Your instructions:
Read the records below. Copy each line where the string "will" occurs.

Exercise data: Begin

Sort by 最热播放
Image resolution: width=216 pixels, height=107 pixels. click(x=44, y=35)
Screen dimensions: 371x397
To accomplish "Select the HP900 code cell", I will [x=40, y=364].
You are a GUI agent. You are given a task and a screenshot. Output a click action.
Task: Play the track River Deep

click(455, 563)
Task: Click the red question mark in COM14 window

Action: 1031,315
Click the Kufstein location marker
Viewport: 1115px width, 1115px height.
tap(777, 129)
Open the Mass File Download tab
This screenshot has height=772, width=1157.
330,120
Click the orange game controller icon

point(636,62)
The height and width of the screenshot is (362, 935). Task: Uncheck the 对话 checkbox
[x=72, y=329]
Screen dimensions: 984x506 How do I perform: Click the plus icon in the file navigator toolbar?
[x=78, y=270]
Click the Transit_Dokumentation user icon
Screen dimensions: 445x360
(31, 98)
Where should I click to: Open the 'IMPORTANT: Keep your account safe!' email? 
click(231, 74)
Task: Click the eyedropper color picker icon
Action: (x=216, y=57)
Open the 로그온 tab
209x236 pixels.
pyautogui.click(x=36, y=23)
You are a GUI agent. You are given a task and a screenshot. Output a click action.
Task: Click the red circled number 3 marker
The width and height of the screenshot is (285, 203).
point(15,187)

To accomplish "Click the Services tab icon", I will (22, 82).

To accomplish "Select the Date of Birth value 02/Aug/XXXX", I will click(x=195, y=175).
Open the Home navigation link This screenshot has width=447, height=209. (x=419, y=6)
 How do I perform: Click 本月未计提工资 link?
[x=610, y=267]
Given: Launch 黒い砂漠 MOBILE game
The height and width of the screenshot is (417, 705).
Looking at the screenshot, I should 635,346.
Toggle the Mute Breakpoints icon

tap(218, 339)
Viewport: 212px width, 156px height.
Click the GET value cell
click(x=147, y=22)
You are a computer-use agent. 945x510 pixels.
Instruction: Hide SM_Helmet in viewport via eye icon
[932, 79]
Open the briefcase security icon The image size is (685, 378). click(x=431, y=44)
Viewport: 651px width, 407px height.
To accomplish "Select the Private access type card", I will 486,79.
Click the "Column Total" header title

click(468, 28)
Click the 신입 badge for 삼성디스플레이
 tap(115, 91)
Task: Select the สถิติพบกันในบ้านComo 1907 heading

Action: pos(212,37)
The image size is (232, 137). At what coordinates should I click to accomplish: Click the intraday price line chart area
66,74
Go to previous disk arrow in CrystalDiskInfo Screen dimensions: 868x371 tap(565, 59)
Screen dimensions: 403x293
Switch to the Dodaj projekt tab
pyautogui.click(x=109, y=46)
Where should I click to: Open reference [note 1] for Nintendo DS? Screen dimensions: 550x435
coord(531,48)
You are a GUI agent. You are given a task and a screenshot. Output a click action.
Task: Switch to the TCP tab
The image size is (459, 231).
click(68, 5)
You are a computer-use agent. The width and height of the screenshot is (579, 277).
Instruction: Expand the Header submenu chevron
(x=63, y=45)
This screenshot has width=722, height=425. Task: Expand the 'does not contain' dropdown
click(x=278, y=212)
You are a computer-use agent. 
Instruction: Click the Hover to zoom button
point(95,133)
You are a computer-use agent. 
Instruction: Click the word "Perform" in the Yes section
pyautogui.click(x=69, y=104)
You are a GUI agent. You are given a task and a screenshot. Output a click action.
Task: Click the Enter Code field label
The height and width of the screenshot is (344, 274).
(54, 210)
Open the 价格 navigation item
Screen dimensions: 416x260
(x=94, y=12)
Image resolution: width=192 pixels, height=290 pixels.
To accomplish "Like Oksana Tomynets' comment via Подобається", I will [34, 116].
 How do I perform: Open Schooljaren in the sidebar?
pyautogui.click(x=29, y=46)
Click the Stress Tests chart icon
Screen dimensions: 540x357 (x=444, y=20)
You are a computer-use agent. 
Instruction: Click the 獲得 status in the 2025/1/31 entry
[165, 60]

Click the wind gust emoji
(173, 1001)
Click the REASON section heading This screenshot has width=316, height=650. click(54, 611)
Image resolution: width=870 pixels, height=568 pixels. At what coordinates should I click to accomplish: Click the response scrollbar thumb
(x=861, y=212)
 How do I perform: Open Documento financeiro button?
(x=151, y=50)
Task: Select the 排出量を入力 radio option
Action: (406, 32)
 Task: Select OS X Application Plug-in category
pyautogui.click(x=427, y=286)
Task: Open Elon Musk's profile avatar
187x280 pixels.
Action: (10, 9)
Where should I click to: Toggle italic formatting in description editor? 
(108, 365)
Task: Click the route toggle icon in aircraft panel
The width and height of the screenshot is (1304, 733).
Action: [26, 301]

Exercise data: End

Written solution:
To accomplish "Select the HP900 code cell", I will [x=40, y=364].
To accomplish "Click the Services tab icon", I will (22, 82).
To accomplish "Select the Date of Birth value 02/Aug/XXXX", I will click(x=195, y=175).
To accomplish "Select the Private access type card", I will 486,79.
To accomplish "Like Oksana Tomynets' comment via Подобається", I will [34, 116].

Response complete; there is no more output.